Stated task: Reproduce the material verbatim, starting with the line that contains "Click the AC power plug icon" and continuing through the final line of the material, both ends included.

Data for the task:
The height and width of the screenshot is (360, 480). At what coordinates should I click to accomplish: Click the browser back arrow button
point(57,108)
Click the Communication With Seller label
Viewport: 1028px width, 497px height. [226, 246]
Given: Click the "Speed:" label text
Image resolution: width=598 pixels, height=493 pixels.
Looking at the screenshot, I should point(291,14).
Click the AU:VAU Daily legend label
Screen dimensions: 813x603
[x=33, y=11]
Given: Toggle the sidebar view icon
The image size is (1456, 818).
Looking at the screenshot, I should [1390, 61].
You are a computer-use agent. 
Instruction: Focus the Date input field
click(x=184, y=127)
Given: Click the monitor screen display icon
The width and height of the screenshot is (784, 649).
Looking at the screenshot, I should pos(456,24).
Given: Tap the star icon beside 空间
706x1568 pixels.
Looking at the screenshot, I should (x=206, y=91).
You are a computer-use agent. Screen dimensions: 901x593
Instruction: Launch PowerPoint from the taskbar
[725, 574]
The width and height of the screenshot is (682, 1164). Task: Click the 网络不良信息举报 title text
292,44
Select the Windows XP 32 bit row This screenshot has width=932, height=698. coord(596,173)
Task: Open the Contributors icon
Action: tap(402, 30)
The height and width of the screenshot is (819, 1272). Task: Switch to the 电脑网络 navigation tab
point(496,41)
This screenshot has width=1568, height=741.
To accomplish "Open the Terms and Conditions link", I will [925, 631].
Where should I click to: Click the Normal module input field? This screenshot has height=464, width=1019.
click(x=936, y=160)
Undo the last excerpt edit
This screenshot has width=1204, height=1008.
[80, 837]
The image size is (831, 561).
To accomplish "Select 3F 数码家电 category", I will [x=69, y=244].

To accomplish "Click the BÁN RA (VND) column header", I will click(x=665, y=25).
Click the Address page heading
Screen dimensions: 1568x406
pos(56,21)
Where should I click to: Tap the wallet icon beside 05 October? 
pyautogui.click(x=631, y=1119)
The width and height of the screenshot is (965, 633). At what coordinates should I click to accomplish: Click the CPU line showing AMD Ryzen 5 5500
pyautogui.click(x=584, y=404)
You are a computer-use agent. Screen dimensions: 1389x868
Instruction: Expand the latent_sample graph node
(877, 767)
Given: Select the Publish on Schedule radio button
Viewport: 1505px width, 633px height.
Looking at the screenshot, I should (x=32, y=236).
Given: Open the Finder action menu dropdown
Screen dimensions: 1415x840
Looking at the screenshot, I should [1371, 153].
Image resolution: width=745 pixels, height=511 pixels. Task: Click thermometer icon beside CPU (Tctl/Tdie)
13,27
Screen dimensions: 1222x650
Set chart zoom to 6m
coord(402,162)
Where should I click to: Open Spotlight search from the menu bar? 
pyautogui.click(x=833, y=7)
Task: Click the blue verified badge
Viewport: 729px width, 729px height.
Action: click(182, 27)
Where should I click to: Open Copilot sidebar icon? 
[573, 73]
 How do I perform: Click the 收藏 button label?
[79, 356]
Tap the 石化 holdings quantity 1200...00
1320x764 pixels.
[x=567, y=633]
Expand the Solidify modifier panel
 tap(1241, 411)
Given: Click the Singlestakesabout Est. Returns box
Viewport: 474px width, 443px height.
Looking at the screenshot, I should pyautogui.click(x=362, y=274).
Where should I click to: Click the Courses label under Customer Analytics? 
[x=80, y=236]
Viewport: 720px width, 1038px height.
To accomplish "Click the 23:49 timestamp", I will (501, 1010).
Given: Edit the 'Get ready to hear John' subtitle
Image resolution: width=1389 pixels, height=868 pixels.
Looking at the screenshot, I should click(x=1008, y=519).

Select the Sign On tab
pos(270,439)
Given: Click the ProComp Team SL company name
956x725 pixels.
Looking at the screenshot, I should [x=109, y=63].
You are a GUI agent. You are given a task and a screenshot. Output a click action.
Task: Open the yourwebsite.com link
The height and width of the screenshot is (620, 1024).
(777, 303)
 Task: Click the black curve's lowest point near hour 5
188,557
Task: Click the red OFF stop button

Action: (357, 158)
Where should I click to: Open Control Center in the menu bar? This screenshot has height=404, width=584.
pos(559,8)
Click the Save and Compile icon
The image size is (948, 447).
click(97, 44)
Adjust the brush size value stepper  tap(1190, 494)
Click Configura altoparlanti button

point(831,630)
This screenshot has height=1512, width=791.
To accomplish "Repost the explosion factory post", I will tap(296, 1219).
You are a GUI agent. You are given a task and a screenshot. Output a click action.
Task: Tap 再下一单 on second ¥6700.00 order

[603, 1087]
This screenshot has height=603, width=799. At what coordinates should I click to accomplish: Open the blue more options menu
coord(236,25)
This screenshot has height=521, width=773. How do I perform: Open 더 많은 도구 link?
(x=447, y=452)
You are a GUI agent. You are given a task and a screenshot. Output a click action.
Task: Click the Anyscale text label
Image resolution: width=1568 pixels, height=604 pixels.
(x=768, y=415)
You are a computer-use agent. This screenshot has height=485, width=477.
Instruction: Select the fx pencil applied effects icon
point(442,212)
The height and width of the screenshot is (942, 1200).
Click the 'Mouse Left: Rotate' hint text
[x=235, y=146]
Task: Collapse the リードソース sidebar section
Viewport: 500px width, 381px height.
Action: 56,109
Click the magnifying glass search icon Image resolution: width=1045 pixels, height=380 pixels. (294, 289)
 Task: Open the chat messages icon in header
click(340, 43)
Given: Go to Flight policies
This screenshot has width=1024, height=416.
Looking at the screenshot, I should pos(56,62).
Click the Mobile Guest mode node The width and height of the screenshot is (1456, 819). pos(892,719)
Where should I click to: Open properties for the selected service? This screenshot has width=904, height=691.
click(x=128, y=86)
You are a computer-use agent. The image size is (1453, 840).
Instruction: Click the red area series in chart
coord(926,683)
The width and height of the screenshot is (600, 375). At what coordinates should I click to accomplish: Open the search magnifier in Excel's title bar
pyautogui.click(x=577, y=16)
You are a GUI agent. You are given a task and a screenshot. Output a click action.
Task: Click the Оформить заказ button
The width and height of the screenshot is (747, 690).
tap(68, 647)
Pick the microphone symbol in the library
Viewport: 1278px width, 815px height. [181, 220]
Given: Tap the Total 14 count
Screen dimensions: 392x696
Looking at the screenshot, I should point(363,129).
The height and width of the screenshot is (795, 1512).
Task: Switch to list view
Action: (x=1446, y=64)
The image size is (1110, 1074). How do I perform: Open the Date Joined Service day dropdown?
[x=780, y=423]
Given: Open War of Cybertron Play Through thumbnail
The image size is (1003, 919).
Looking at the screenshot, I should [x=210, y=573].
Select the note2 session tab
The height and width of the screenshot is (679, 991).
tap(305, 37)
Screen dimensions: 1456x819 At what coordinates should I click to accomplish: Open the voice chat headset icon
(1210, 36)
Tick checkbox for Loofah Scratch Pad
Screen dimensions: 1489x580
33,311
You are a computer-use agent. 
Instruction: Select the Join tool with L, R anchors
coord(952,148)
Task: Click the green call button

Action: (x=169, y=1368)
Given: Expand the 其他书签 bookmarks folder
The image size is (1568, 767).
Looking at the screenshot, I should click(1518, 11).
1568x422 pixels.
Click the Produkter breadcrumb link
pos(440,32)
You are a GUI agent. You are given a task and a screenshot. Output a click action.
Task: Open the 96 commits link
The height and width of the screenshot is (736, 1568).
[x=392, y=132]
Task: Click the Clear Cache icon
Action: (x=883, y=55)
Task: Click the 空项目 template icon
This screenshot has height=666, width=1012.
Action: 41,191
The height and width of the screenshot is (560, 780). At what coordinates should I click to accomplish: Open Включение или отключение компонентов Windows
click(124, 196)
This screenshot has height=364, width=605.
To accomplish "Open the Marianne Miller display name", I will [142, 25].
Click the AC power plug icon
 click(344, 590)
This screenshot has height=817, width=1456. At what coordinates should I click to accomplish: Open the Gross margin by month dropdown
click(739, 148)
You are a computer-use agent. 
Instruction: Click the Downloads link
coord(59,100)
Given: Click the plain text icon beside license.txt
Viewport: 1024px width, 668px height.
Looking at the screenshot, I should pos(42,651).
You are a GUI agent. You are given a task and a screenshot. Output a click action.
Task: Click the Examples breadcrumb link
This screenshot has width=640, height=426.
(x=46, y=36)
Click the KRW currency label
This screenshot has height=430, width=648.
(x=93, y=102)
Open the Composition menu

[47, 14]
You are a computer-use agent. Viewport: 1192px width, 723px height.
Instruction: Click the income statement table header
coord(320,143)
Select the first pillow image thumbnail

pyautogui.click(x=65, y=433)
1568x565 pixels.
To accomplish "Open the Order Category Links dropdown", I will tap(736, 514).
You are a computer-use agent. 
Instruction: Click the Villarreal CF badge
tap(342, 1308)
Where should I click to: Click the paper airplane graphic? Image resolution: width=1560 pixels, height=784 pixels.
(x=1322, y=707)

Full answer:
Click the AC power plug icon
 click(344, 590)
This screenshot has height=817, width=1456. At what coordinates should I click to accomplish: Open the Gross margin by month dropdown
click(739, 148)
You are a computer-use agent. 
Instruction: Click the Downloads link
coord(59,100)
Given: Click the plain text icon beside license.txt
Viewport: 1024px width, 668px height.
Looking at the screenshot, I should pos(42,651).
You are a GUI agent. You are given a task and a screenshot. Output a click action.
Task: Click the Examples breadcrumb link
This screenshot has width=640, height=426.
(x=46, y=36)
Click the KRW currency label
This screenshot has height=430, width=648.
(x=93, y=102)
Open the Composition menu

[47, 14]
You are a computer-use agent. Viewport: 1192px width, 723px height.
Instruction: Click the income statement table header
coord(320,143)
Select the first pillow image thumbnail

pyautogui.click(x=65, y=433)
1568x565 pixels.
To accomplish "Open the Order Category Links dropdown", I will tap(736, 514).
You are a computer-use agent. 
Instruction: Click the Villarreal CF badge
tap(342, 1308)
Where should I click to: Click the paper airplane graphic? Image resolution: width=1560 pixels, height=784 pixels.
(x=1322, y=707)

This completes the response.